Distinguish between clastic, chemical, and organic sedimentary rocks. Give examples of each.
5. Distinguish between contact and regional metamorphism. 6. Distinguish between foliated and non-foliated metamorphic rock. Give examples of each. Chapter 3: Rocks and the Fossil Record (pp. 60-79) Section 4 (pp. 74-79) 7. Define fossil. 8. Distinguish between the ways fossils can be preserved: petrifaction (permineralization and replacement), molds, casts, imprints, trace fossils, and whole organism. 9. Describe and give examples of what paleontologists have learned by studying fossils. 10. Distinguish between and give examples of observations and inferences. 11. Describe characteristics of index fossils and how they are used to determine the relative age of rock layers.

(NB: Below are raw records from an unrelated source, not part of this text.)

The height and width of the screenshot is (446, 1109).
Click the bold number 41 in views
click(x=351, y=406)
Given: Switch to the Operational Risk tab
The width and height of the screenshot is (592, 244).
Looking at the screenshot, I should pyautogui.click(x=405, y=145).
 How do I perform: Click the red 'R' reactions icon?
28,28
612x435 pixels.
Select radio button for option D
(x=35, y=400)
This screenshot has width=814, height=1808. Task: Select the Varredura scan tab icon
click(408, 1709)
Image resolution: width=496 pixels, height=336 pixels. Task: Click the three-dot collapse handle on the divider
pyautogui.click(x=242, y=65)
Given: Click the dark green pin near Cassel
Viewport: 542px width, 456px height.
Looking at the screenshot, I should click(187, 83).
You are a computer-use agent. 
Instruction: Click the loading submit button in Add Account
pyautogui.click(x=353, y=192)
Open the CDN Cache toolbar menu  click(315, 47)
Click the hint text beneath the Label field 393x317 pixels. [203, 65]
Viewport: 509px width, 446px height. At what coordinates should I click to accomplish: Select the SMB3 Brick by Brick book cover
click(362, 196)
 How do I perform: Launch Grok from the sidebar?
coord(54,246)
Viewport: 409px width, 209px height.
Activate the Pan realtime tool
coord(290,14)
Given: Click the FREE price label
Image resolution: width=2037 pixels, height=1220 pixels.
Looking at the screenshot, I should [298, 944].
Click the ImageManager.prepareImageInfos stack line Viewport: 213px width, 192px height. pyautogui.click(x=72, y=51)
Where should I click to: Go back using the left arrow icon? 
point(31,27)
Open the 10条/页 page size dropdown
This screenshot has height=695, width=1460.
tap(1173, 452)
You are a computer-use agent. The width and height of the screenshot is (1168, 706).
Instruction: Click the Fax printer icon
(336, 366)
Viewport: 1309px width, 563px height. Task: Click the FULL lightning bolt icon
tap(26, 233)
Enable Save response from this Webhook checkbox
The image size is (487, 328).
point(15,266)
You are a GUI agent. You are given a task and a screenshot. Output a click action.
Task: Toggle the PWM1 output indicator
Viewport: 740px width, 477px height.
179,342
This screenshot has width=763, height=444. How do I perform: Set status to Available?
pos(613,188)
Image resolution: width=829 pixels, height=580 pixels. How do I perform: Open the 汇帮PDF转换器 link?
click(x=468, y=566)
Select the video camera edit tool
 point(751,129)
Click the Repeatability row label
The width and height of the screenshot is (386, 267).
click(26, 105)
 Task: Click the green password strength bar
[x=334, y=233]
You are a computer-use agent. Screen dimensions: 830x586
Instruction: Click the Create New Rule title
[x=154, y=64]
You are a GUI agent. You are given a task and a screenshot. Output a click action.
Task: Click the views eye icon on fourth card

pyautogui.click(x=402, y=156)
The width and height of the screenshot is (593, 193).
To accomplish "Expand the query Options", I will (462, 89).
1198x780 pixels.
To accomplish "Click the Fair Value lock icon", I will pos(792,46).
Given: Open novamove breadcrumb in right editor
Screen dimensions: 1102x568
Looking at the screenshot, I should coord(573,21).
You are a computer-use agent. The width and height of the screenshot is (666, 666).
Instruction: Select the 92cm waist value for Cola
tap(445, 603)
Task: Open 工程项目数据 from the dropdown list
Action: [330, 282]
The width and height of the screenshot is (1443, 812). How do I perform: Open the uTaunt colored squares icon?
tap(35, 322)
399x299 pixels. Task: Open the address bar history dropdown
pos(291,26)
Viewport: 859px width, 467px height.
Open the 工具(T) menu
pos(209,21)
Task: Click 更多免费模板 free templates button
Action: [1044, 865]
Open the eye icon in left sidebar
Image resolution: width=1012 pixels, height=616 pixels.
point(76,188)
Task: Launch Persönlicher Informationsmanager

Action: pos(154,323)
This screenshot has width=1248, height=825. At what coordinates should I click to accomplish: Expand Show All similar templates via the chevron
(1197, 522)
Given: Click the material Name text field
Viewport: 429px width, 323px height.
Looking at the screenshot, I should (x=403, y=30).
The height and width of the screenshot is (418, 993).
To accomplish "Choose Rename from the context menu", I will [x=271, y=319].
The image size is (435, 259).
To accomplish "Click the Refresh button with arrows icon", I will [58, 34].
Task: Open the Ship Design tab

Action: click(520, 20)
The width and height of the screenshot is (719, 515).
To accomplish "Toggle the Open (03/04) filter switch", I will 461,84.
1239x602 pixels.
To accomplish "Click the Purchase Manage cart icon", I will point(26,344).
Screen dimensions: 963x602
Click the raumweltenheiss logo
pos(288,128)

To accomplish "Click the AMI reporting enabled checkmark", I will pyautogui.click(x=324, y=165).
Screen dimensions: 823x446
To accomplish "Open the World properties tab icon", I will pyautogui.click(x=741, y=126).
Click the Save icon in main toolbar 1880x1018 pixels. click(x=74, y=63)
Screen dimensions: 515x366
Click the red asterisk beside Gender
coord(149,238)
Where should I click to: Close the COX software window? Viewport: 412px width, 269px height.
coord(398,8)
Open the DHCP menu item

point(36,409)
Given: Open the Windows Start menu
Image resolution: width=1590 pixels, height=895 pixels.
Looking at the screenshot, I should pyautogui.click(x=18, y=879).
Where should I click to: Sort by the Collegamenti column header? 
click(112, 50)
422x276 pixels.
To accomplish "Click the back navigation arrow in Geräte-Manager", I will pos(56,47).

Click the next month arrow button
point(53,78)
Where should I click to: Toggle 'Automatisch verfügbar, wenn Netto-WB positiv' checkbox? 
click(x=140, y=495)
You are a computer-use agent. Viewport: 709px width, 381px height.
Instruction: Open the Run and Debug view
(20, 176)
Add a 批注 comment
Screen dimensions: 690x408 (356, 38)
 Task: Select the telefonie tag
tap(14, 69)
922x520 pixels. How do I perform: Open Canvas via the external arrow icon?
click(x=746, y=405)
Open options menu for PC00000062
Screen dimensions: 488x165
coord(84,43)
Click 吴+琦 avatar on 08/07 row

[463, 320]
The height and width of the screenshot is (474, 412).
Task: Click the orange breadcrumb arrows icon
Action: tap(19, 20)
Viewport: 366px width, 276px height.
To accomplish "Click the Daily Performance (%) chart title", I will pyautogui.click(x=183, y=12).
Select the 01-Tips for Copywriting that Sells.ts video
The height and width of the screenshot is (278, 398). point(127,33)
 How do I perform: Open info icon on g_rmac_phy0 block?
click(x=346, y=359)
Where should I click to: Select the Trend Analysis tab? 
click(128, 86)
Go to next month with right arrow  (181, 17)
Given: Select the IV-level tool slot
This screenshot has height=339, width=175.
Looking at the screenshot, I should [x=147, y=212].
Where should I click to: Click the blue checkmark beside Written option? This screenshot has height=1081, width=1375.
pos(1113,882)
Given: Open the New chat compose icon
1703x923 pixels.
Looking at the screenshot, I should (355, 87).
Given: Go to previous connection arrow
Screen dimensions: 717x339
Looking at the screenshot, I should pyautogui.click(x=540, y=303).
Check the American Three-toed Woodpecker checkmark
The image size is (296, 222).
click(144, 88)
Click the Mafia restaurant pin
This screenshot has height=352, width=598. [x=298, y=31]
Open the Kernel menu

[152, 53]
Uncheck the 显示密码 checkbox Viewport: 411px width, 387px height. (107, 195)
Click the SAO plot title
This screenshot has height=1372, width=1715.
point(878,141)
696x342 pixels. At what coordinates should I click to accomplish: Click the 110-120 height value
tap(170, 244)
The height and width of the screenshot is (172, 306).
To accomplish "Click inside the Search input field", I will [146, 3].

Section 2 and 3 (pp. 64-73) 12. Define relative dating and the Principal of Superposition. 13. Distinguish between forces that can disturb rock layers: faulting, folding, tilting, and intrusions. 14. Define unconformity. 15. Using a diagram of subsurface rock layers: determine the relative ages of the rock layers (sequence the rock layers), and identify faults, folding, tilting, intrusions/extrusions, and unconformity. 16. Explain how knowing the half-life of a radioactive isotope, enables scientists to determine the absolute age of rocks and fossils using radiometric dating. 17. Determine the number of half-lives that have passed and the age of a sample, knowing the half-life of the radioactive isotope and the proportions of the sample that are still parent isotope vs. daughter isotope. (See practice problems done in class)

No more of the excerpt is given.